Emmet Gowin on Ralph Eugene Meatyard

A quick image search on 12/07/2019 at 11:00am
produces a plethora of  images by Ralph Eugene Meatyard
I recently purchased a book/catalogue of an exhibition of Ralph Eugene Meatyards work. The exhibition was held at the University of Kentucky Art Museum, from the 8th of September to the 9th of December 2018. The book contains images of his work that I had not seen before. It also contains short pieces of text by other artists who respond to or knew him. Emmet Gowin is one such artist.
This is the image from page 103
and is the one refereed to by Emmet Gowin
He is one of the few modernist photographers from America who I have the good fortune to spend a little time with. He came to Australia in the mid 1990s, and ran a seminar and gave a lecture. I was privileged to be able to attend both.


Here is his quote from page 102.
“This time the mask is in here hand. This tie the mask isn't needed, nature has provided the transformation.

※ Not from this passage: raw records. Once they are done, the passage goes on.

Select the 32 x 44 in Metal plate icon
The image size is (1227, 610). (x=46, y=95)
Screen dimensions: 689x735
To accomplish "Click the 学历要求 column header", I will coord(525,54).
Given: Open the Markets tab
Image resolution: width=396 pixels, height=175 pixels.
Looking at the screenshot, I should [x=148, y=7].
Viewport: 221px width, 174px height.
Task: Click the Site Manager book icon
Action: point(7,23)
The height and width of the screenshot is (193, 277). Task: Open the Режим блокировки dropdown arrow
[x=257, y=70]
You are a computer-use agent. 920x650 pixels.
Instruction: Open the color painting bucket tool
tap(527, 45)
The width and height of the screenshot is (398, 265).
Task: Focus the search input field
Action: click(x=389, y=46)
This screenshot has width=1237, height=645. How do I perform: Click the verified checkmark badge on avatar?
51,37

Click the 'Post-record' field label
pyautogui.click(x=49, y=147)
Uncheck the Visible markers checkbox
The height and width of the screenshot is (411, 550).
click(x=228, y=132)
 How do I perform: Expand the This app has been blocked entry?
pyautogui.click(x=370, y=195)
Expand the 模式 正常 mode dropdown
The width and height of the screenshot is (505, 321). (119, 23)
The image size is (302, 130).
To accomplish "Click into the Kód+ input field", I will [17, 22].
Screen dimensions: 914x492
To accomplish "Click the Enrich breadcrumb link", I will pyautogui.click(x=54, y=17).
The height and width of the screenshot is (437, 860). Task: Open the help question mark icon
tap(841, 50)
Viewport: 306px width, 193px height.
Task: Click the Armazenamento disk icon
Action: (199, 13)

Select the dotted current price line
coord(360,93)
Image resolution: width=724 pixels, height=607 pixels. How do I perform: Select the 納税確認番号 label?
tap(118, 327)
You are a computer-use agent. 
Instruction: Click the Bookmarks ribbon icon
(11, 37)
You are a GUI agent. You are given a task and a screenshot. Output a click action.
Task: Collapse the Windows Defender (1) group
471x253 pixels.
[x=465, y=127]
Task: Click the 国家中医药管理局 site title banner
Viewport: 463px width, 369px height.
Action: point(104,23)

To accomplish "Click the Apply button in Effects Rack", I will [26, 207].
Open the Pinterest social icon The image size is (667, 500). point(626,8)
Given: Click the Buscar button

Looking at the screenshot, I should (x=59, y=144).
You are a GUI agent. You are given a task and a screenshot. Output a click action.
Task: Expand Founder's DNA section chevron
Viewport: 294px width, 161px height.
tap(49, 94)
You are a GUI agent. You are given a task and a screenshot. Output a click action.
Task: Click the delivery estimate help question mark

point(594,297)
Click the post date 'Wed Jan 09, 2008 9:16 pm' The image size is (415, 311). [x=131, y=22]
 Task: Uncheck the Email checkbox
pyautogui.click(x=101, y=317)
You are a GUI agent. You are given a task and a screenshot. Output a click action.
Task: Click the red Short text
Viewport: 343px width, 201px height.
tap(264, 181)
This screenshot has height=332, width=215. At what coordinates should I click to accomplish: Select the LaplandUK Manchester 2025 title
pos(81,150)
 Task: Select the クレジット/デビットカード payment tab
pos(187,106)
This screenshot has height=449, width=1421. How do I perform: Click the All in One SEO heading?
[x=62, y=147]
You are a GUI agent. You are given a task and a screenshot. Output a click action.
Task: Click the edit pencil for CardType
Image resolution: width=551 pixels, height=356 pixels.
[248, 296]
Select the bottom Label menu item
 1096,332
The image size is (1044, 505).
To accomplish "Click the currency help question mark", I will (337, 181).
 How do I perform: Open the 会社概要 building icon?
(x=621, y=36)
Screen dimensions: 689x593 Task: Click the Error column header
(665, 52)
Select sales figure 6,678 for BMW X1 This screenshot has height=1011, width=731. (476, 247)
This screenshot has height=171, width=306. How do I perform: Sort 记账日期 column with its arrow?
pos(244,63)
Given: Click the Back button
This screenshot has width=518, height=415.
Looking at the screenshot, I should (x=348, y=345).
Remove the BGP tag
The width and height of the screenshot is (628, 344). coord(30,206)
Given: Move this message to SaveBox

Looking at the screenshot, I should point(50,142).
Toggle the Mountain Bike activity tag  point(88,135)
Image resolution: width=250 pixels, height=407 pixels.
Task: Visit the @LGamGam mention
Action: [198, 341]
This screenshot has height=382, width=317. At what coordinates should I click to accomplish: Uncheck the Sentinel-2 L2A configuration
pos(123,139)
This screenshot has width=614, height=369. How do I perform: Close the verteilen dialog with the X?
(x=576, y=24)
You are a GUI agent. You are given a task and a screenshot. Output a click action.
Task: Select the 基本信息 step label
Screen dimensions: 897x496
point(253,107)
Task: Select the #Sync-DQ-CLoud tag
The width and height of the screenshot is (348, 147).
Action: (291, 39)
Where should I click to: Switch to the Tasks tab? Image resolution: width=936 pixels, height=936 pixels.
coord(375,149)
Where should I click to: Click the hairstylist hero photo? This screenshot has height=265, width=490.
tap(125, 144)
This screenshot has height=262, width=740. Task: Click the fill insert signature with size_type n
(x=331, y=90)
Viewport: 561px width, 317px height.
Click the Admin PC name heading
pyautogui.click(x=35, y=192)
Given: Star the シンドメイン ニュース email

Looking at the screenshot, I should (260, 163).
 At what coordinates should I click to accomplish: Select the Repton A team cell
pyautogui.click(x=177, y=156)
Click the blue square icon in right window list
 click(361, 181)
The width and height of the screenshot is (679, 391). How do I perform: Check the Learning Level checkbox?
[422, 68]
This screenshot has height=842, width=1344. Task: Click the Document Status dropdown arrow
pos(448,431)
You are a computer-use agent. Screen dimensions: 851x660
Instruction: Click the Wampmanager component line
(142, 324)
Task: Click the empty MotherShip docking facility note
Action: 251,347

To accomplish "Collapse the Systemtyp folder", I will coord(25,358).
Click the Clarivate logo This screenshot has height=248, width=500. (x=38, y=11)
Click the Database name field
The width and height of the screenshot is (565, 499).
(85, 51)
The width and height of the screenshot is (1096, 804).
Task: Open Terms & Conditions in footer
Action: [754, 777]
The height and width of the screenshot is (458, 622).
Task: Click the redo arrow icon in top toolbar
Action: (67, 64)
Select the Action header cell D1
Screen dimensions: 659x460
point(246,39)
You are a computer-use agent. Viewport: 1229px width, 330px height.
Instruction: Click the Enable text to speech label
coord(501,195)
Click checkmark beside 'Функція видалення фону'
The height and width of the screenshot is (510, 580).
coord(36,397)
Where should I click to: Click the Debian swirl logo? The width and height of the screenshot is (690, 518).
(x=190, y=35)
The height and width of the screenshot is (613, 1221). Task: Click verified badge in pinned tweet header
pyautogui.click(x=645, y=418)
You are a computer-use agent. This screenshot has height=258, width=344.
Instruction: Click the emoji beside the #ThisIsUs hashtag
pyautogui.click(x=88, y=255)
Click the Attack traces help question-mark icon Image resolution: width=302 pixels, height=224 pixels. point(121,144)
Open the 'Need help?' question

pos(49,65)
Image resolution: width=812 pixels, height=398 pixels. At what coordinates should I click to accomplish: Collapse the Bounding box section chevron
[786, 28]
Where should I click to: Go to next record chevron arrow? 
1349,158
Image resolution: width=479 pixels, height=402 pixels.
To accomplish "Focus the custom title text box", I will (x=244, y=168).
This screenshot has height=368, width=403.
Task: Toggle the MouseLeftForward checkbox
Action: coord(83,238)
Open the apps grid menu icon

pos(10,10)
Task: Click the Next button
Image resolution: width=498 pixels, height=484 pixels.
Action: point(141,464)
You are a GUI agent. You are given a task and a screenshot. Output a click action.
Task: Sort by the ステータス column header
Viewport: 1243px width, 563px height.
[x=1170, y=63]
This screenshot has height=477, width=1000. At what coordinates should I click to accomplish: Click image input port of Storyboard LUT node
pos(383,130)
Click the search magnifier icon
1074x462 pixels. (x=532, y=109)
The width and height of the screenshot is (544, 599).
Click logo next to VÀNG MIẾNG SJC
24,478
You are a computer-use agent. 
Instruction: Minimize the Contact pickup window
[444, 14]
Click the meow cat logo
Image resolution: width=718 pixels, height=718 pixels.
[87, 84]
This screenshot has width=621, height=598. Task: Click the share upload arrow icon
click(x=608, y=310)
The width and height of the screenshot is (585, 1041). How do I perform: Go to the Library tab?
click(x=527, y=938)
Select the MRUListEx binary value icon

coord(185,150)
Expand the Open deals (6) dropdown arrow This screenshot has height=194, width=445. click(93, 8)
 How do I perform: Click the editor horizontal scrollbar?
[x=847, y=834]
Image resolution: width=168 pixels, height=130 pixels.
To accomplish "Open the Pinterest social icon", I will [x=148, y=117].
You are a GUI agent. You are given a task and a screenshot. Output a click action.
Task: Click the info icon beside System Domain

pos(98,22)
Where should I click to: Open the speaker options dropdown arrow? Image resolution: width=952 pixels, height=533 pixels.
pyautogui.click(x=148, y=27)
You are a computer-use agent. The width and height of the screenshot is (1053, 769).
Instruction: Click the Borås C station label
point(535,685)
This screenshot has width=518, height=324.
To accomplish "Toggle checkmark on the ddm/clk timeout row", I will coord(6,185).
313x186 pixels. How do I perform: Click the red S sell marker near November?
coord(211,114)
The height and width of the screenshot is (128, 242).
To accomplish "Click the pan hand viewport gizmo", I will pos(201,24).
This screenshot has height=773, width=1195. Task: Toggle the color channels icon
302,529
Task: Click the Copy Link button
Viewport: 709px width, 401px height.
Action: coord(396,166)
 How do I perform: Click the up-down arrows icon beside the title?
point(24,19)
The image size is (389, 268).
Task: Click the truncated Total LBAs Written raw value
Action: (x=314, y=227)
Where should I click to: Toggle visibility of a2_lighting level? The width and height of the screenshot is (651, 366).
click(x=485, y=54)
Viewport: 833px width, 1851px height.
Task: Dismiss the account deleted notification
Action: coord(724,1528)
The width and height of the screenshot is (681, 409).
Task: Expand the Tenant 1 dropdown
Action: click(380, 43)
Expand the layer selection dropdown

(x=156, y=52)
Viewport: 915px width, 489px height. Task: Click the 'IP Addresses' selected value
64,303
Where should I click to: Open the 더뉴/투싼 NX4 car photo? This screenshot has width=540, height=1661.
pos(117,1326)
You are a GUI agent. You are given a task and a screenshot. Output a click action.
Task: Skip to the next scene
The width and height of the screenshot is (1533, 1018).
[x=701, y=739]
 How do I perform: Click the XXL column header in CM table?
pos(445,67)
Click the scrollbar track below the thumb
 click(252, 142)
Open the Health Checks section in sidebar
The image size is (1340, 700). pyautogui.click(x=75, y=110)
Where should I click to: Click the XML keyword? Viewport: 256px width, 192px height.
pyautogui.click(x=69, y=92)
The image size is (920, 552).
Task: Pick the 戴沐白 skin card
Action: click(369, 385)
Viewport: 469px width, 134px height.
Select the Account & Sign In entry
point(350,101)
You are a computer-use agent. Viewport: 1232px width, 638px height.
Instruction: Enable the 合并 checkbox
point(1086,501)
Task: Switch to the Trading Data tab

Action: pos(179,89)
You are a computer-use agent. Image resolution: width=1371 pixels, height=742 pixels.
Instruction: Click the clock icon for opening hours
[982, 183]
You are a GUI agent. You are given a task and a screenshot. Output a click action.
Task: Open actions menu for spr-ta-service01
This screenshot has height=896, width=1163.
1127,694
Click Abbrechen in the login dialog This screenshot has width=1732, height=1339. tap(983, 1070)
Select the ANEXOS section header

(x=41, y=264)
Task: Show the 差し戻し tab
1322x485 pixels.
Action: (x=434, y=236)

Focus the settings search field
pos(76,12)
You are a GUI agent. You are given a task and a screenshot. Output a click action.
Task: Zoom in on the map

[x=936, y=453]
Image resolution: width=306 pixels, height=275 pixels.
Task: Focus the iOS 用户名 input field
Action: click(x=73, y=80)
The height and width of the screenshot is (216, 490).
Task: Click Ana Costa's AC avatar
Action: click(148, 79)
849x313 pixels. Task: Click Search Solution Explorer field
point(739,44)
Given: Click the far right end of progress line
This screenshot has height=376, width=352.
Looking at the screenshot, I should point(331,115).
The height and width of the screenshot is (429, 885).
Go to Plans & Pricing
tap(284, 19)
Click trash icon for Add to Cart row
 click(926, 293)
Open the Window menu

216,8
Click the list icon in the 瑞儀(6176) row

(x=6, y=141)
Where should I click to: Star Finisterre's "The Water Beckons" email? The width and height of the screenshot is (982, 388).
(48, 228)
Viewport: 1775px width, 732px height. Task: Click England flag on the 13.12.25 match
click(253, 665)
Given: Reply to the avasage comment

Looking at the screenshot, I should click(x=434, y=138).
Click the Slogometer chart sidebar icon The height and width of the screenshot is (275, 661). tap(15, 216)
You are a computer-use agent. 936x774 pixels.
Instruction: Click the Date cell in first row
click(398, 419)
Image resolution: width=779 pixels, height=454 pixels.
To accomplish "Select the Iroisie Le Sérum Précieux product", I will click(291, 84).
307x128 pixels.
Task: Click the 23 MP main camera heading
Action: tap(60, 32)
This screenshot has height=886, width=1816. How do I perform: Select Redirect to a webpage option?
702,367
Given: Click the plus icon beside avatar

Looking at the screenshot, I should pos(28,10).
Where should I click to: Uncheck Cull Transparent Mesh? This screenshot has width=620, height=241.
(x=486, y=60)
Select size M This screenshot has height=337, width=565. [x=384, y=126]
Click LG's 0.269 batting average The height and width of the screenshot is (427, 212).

Normally, the female adult in Gene’s pictures is his wife Madelyn. This time I’m unsure. And still, i think it is. For there is a rare level of intimacy in this image, of warm flesh, the whole body is ready and moving forward. And there is a ripeness, a willow thinness, and the sensuous curve of her jaw and chin and the fullness of her breasts. Thisis a real women fully alive.

In 1966 when this image was made, Gene was at the height of his visionary powers. We first mt the next year. I had just finished Graduate school and was beginning to teach in Ohio. Even before we settled in, a postcard arrived from Gene: “We hear you are ging to be good, send me your thesis, I want to show it at Eyeglasses of Kentucky.” Happily, I already recognised Gene as one of the three most important visionary photographers in America, so I did not hesitate.

Over the next five years we met at least a dozen times. In 1970, Gene travelled to Dayton to meet photographer-philosopher Frederick Sommer. Each recognized the other as a Master Artist. In spite of the many differences there was a genuine kinship. Both were visionaries of the fist order.”Life itself is not the reality. We are the ones who put life into stones and pebbles.” Sommer tells us. “If we did not dream, reality would collapse.”*

The work of Ralpg Eugen Meatyard is the work of an American original. Everything about his photography speaks for and of the right and importance of human imagination,If we did not dream, life would be less interesting.
*Frederick Sommer, “Frederick Sommer: 1939-1962 Photographs: Words Not Spent Today Buy Smaller images Tomorrow,” Aperture 10, no, 4[40] (1962): 163
The images in the book are finely reproduced even though many I have never seen before.

To hear a story about the relationship between two of my favourite photographers being described in such glowing terms make me glad I do what I do.

Roger Ballen also has a quote, along with Duanne Michals & Marvin Heiferman.